Optimizing the Vertex Pipeline

Entry posted by Josh · August 19, 2020

1,439 views

In my work with NASA we visualize many detailed CAD models in VR. These models may consist of tens of millions of polygons and thousands of articulated sub-objects. This often results in rendering performance that is bottlenecked by the vertex rather than the fragment pipeline. I recently performed some research to determine how to maximize our rendering speed in these situations.

Leadwerks 4 used separate vertex buffers, but in Leadwerks 5 I have been working exclusively with interleaved vertex buffers. Data is interleaved and packed tightly. I always knew this could make a small improvement in speed, but I underestimated how important this is. Each byte in the data makes a huge impact. Now vertex colors and the second texture coordinate set are two vertex attributes that are almost never used. I decided to eliminate these. If required, this data can be packed into a 1D texture, applied to a material, and then read in a custom vertex shader, but I don't think the cost of keeping this data in the default vertex structure is justified. By reducing the size of the vertex structure I was able to make rendering speed in vertex-heavy scenarios about four times faster.

Our vertex structure has been cut down to a convenient 32 bytes:

struct Vertex
{
    Vec3 position;
    short texcoords[2];
    signed char normal[3];
    signed char displacement;
    signed char tangent[4];
    unsigned char boneweights[4];
    unsigned char boneindices[4];
};

I created a separate vertex buffer for rendering shadow maps, which only require position data. I decided to copy the position data into this and store it separately. This requires about 15% more vertex memory usage, but results in a much more compact vertex structure for faster shadow rendering. I may pack the vertex texture coordinates in there, since that would result in a 16-byte-aligned structure. I did not see any difference in performance on my Nvidia card and I suspect this is the same cost as a 12-byte structure on most hardware.

Using unsigned shorts instead of unsigned integers for mesh indices increases performance by 11%.

A vertex-limited scene is one in which our default setting of using an early Z-pass can be a disadvantage, so I added an option to disable this on a per-camera basis.

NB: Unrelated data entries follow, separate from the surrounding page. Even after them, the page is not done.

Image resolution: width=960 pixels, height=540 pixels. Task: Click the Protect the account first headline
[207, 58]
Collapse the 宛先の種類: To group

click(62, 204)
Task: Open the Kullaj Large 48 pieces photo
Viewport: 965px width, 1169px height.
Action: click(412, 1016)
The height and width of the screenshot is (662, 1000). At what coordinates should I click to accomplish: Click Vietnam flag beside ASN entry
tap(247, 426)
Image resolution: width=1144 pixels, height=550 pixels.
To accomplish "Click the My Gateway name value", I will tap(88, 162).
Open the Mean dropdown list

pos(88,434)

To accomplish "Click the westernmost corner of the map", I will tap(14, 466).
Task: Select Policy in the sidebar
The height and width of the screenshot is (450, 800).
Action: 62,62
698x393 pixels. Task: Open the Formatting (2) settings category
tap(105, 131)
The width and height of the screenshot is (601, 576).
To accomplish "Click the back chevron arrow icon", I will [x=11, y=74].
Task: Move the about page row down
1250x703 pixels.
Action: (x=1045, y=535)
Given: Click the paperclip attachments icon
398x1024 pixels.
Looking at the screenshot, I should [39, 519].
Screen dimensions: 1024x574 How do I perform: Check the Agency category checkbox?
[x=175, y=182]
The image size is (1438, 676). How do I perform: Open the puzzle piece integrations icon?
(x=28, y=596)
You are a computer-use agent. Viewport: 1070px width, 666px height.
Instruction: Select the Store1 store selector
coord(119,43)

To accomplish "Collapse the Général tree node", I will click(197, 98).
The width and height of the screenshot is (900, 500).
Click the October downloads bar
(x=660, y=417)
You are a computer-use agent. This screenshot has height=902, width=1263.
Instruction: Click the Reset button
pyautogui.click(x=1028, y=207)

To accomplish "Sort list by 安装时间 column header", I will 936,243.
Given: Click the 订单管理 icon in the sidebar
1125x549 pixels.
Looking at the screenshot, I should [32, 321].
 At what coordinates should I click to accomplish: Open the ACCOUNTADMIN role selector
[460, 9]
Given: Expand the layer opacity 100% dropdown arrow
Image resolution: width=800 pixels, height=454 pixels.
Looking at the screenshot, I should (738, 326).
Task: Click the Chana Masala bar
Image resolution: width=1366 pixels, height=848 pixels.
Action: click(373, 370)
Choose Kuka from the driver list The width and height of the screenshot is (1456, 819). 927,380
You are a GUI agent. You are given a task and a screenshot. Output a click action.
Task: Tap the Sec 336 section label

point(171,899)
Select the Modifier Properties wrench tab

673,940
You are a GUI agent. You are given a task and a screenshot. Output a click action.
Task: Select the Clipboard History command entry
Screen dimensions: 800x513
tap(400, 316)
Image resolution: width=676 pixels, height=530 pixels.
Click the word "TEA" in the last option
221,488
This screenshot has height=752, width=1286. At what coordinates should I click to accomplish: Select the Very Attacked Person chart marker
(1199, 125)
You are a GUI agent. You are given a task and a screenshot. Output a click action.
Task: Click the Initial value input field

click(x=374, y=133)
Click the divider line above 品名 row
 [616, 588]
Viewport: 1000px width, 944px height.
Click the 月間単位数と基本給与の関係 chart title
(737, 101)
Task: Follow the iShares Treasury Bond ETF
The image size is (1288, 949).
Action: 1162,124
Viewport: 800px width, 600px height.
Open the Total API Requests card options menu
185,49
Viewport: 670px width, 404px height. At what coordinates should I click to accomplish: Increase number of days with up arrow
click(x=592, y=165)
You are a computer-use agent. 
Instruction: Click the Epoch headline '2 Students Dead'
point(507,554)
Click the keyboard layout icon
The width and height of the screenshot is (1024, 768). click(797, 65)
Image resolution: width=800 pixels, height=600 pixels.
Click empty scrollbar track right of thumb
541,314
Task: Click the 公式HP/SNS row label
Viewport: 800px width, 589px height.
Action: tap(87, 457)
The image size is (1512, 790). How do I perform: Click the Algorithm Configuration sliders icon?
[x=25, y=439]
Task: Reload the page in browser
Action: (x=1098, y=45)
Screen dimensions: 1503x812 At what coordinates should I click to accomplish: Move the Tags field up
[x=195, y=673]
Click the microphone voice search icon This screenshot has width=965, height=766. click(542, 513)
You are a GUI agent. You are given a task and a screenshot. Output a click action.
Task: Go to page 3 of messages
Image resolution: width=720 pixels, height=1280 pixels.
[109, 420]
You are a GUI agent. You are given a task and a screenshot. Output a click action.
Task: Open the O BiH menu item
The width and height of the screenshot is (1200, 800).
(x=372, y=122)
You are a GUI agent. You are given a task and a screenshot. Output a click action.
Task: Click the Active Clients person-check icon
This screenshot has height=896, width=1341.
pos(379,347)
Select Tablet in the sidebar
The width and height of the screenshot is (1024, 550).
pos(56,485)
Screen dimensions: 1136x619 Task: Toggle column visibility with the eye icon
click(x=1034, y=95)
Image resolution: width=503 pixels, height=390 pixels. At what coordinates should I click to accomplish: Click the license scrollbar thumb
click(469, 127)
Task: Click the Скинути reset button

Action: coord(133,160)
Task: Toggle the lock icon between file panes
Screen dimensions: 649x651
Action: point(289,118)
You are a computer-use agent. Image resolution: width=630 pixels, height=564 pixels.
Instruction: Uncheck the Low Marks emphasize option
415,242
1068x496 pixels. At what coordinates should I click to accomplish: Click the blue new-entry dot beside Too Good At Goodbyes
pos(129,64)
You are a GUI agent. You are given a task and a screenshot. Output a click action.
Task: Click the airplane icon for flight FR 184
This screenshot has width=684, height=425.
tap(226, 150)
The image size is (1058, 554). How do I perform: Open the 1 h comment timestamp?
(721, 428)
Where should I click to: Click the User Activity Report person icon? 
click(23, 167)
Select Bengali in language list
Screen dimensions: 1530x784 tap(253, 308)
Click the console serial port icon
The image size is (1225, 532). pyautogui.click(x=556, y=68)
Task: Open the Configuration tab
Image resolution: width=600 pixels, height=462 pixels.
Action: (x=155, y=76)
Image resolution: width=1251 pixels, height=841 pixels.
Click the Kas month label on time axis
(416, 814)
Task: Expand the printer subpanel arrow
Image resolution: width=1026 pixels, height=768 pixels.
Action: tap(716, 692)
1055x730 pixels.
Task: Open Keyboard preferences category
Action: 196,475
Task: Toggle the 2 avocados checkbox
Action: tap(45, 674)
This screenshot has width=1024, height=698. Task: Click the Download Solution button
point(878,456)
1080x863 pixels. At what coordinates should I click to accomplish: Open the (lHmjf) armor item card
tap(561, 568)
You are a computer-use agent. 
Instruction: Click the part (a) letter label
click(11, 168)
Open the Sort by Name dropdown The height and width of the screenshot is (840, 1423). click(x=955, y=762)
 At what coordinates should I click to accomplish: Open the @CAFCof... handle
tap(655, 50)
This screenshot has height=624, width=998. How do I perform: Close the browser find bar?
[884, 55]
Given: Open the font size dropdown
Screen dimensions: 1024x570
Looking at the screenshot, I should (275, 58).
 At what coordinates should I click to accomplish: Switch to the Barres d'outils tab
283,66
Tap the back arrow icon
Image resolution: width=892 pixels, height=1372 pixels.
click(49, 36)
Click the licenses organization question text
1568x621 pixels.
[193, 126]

Finally, I found that vertex cache optimization tools can produce a significant performance increase. I implemented two different libraries. In order to do this, I added a new plugin function for filtering a mesh:

int FilterMesh(char* filtername, char* params, GMFSDK::GMFVertex*& vertices, uint32_t& vertex_count, uint32_t*& indices, uint32_t& indice_count, int polygonpoints);

This allows you to add new mesh processing routines such as flipping the indices of a mesh, calculating normals, or performing mesh modifications like bending, twisting, distorting, etc. Both libraries resulted in an additional 100% increase in framerate in vertex-limited scenes.

What will this help with? These optimizations will make a real difference when rendering CAD models and point cloud data.